**EXERCISE MATERIAL:**
* * * * *
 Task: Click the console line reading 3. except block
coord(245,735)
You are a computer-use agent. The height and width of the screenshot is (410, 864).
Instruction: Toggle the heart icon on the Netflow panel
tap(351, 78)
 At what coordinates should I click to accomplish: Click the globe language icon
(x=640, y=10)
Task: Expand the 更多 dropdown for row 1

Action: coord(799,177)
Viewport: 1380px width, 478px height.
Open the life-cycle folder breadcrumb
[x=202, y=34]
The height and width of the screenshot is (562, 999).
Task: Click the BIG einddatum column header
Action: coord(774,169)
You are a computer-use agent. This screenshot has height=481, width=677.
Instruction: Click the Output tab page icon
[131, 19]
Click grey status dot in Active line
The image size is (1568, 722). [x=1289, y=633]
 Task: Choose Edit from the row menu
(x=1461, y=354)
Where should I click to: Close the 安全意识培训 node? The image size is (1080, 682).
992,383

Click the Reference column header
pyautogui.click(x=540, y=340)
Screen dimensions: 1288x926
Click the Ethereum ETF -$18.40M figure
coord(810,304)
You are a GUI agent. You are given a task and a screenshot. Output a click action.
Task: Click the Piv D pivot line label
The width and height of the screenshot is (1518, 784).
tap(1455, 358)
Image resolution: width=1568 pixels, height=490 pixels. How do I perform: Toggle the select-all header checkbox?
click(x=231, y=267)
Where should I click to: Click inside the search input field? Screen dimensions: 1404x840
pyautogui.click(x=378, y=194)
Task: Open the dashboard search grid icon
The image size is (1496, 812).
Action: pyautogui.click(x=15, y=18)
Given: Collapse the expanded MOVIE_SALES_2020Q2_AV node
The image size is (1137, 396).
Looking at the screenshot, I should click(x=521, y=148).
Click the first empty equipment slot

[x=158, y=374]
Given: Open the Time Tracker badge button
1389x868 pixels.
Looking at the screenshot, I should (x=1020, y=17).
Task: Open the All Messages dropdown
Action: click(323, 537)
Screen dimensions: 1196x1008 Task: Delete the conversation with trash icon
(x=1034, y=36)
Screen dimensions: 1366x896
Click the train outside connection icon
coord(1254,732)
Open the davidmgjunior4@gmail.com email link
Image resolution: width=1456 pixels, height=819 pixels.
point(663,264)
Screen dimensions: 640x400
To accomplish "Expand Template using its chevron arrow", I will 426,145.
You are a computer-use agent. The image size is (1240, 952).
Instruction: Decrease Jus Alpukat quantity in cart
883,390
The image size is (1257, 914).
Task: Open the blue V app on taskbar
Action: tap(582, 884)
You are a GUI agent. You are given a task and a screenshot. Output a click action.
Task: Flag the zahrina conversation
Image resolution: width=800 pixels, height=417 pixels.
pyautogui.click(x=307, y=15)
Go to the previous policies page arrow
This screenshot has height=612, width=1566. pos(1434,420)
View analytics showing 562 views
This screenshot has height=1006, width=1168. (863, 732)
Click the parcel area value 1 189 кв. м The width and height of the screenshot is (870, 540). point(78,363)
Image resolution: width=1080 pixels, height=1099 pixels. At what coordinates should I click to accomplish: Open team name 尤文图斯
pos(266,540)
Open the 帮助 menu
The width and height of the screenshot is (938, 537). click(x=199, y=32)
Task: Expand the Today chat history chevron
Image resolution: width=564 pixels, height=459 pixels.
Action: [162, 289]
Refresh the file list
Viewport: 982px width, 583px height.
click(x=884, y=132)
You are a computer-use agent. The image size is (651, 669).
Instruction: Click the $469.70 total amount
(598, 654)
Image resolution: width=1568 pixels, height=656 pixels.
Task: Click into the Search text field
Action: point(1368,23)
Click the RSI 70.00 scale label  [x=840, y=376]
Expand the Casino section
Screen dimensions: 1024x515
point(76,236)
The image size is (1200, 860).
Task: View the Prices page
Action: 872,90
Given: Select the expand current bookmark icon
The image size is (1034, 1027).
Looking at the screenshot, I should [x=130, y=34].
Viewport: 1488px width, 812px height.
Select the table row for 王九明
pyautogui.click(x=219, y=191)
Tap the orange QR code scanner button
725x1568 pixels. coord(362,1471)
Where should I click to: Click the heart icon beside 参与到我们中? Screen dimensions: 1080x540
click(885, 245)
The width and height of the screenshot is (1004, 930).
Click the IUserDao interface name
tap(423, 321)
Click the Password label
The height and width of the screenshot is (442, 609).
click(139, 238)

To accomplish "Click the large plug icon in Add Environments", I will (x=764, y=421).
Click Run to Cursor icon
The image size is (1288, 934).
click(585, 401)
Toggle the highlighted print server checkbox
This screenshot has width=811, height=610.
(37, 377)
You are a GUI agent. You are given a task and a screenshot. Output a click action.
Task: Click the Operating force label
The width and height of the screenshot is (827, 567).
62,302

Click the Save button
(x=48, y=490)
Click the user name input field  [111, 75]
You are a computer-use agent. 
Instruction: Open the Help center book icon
* * * * *
**TRY IT:** Which lines run from the one containing "This screenshot has width=811, height=610." to the end of the records? Transcribe exactly those, both ends included.

**EXERCISE ANSWER:**
This screenshot has width=811, height=610.
(37, 377)
You are a GUI agent. You are given a task and a screenshot. Output a click action.
Task: Click the Operating force label
The width and height of the screenshot is (827, 567).
62,302

Click the Save button
(x=48, y=490)
Click the user name input field  [111, 75]
You are a computer-use agent. 
Instruction: Open the Help center book icon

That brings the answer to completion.